A educação se destina à humanização. A escola, para testar e selecionar. São duas coisas que se relacionam, mas com naturezas um pouco distintas. Cada vez acredito mais na educação. Cada vez menos na escola.
Como instituição disciplinar, criada na modernidade para oferecer mão de obra ao mercado industrial, ela se especializou em transformar qualquer diferença em desvio a ser corrigido.
Descobriu-se, enfim, uma maneira extraordinariamente eficiente de medir aquilo que, por natureza, não cabe em régua alguma: a diversidade humana.

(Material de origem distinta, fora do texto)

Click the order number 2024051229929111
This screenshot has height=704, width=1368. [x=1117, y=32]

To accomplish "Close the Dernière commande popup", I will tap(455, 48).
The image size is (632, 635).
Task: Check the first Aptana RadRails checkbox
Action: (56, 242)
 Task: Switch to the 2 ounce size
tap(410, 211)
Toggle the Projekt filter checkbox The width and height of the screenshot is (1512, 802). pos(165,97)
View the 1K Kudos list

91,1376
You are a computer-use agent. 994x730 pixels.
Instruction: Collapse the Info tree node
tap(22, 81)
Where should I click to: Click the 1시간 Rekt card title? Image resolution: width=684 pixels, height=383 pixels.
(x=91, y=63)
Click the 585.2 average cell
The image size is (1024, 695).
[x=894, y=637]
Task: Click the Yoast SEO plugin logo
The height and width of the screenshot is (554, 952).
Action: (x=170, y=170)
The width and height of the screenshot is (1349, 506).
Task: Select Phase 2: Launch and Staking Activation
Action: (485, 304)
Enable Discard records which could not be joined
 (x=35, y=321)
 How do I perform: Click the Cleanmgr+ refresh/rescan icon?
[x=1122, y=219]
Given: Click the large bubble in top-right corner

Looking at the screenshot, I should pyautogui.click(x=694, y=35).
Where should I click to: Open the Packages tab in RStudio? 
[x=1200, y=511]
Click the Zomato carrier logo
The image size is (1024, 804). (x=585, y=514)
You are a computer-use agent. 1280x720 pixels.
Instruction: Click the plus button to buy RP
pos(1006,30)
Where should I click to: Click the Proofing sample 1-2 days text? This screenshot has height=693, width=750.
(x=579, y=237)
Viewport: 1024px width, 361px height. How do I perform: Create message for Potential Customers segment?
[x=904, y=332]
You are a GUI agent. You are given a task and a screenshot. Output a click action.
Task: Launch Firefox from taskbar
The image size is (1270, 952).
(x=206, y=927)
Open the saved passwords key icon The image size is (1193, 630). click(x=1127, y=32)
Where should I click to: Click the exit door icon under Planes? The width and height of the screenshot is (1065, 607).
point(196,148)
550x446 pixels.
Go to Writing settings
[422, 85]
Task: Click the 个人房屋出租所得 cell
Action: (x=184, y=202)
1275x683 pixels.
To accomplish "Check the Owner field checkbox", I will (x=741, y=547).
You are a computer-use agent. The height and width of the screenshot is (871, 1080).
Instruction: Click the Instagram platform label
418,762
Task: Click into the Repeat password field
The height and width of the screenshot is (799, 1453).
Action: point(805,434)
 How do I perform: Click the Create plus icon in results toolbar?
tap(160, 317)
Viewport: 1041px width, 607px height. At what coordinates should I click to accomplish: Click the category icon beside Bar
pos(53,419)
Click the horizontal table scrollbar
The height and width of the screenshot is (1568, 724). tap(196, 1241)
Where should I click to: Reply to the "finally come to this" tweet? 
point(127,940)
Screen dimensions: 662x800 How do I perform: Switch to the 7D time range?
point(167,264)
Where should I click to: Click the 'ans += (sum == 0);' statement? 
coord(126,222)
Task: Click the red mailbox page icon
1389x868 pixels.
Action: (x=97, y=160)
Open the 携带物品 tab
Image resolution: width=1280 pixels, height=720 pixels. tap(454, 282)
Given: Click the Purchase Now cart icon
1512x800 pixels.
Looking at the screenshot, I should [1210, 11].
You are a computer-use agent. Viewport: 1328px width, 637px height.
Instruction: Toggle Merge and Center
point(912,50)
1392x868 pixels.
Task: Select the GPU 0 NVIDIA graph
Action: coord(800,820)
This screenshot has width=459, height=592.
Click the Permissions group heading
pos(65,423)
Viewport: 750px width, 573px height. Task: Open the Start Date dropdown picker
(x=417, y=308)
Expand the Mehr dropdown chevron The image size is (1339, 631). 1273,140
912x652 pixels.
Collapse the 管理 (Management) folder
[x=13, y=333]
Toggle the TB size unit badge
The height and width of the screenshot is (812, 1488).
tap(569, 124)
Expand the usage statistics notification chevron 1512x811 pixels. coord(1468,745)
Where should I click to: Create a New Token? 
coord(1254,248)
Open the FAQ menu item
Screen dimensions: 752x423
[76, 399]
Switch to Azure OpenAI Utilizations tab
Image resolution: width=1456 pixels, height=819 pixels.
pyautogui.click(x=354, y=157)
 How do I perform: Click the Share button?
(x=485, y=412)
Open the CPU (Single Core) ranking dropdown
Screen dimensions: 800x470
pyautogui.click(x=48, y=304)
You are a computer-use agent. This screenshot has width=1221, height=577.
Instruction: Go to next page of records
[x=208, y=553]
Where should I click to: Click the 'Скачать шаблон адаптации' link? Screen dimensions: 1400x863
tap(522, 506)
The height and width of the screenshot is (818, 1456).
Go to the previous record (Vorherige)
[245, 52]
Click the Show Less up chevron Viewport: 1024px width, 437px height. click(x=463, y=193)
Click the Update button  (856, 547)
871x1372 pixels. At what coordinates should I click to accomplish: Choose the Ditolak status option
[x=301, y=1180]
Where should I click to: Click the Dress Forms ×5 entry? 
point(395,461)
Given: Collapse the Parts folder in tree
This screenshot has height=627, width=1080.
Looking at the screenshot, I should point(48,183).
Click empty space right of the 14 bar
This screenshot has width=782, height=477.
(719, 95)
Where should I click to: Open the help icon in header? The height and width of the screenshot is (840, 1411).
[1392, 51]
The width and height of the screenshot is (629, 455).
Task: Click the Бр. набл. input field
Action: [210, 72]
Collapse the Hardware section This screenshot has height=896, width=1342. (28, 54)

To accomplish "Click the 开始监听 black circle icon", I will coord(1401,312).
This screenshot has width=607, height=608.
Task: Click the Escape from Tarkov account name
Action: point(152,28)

Uma espécie de Darwinismo Escolar: sobrevivem melhor aqueles que aprendem mais rapidamente as regras do ambiente.
Beirando à pseudociência, criamos um raciocínio circular: premiamos quem melhor se adapta ao sistema e depois usamos seu desempenho como prova de que o sistema é justo. Felizes os que não sofrem com as regras do jogo, eles herdarão o Reino do Conselho de Classe!
Quem lê no ritmo esperado, escreve com pega perfeita, senta quando deve sentar, responde quando perguntado e demonstra o tipo certo de inteligência costuma ser reconhecido como “bom aluno”. Os demais precisam ser corrigidos, recuperados, adaptados. Quase nunca nos perguntamos se o problema está no aluno ou na régua utilizada para medi-lo.
Educação e conhecimentos são coisas estimulantes. A escola, por sua vez, é sempre chata. Isso porque ela mata a diversidade, o diverso e, portanto, a fonte de toda a diversão.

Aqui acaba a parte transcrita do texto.